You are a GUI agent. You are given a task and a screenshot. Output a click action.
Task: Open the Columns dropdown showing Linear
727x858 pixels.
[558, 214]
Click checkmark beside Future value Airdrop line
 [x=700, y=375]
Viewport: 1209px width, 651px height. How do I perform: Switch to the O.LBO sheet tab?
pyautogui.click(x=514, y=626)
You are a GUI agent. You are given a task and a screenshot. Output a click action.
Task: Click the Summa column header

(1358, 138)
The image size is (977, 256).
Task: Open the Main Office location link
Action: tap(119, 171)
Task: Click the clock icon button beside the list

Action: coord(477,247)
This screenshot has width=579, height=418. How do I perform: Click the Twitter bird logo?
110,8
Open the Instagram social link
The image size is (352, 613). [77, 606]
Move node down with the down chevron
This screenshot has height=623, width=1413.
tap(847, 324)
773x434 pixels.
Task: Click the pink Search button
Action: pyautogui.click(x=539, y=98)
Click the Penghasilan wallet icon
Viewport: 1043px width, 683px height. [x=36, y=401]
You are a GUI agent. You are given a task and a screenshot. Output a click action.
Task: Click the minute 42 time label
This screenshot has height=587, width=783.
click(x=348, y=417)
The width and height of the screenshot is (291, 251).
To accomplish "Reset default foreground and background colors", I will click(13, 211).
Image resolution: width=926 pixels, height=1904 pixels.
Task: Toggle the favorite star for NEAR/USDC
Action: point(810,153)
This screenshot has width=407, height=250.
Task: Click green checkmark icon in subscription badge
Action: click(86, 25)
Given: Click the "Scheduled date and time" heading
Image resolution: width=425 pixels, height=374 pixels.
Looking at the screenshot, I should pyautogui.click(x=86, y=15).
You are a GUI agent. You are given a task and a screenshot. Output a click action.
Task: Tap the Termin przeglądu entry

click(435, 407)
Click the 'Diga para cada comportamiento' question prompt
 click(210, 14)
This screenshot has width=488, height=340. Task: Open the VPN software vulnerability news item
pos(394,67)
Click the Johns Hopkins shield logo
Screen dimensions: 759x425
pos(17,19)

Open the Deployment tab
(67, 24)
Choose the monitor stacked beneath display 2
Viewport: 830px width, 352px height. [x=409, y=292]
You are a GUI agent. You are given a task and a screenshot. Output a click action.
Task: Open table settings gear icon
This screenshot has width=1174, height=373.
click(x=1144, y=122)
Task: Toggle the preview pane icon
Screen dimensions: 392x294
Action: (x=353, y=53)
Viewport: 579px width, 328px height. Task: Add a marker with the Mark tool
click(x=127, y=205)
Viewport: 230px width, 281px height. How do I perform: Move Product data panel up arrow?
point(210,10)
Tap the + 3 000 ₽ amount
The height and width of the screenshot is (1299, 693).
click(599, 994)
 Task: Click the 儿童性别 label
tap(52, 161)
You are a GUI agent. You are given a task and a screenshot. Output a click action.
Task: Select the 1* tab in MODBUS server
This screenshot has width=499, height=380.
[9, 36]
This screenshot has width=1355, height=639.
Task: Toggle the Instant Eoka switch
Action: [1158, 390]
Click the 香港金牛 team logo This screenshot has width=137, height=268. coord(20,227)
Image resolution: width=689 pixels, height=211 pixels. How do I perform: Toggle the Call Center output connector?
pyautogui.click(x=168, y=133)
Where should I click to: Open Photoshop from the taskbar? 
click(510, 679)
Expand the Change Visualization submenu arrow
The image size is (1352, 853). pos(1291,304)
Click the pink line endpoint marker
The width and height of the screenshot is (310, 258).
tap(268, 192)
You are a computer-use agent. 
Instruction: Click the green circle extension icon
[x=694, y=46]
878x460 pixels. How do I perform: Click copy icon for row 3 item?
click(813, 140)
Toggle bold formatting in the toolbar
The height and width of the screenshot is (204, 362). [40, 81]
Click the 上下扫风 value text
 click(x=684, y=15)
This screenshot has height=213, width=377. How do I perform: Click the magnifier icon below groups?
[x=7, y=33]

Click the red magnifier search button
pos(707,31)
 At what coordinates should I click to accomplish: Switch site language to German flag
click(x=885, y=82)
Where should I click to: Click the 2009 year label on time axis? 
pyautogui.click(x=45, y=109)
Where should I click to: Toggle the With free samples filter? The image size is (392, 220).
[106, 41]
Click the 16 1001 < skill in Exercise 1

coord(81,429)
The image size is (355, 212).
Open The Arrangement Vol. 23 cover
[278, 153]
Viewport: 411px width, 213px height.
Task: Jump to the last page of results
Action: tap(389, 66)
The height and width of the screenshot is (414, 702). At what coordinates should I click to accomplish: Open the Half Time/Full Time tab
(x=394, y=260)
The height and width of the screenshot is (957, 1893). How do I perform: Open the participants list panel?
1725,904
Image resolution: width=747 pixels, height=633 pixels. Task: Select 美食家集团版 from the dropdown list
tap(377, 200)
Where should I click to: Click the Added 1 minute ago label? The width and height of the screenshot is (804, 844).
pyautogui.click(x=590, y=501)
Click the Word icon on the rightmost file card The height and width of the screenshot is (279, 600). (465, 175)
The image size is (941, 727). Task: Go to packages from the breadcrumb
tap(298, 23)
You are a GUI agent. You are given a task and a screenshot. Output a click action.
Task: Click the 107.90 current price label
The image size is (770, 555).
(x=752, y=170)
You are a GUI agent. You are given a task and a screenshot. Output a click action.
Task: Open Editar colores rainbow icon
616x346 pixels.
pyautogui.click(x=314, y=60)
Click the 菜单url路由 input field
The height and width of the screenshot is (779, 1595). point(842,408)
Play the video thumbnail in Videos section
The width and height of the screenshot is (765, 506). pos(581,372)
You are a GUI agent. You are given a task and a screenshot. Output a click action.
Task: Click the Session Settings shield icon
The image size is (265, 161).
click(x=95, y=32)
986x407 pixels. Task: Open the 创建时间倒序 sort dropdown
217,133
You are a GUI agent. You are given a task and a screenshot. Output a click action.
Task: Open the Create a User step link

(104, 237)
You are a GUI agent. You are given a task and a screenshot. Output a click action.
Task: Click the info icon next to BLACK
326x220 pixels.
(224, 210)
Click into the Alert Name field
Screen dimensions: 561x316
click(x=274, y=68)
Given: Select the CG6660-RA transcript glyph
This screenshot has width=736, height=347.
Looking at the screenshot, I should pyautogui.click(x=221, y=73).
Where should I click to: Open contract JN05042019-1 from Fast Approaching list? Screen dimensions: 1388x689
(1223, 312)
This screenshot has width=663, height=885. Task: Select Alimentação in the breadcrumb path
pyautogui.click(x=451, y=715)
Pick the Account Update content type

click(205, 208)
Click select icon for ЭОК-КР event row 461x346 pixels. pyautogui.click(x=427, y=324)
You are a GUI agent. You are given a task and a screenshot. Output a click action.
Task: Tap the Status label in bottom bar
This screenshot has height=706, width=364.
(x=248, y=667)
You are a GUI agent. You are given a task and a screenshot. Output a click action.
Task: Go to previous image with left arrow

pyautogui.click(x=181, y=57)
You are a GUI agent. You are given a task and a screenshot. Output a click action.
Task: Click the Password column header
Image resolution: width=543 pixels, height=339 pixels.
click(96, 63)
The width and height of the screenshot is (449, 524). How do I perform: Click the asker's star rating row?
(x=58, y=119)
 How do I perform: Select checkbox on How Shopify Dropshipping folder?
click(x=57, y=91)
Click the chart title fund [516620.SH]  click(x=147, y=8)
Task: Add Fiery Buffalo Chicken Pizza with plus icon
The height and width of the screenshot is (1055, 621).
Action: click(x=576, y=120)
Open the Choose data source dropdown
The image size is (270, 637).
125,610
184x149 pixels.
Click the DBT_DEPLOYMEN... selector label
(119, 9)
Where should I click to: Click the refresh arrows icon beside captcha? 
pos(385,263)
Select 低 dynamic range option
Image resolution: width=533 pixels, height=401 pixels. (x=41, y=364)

= = = = = = =

* Exercise prompt *
Reproduce exactly the entries above, limited to the lines from the one with "Click the pink line endpoint marker" through the one with "The image size is (355, 212).", both included.

* Written answer *
Click the pink line endpoint marker
The width and height of the screenshot is (310, 258).
tap(268, 192)
You are a computer-use agent. 
Instruction: Click the green circle extension icon
[x=694, y=46]
878x460 pixels. How do I perform: Click copy icon for row 3 item?
click(813, 140)
Toggle bold formatting in the toolbar
The height and width of the screenshot is (204, 362). [40, 81]
Click the 上下扫风 value text
 click(x=684, y=15)
This screenshot has height=213, width=377. How do I perform: Click the magnifier icon below groups?
[x=7, y=33]

Click the red magnifier search button
pos(707,31)
 At what coordinates should I click to accomplish: Switch site language to German flag
click(x=885, y=82)
Where should I click to: Click the 2009 year label on time axis? 
pyautogui.click(x=45, y=109)
Where should I click to: Toggle the With free samples filter? The image size is (392, 220).
[106, 41]
Click the 16 1001 < skill in Exercise 1

coord(81,429)
The image size is (355, 212).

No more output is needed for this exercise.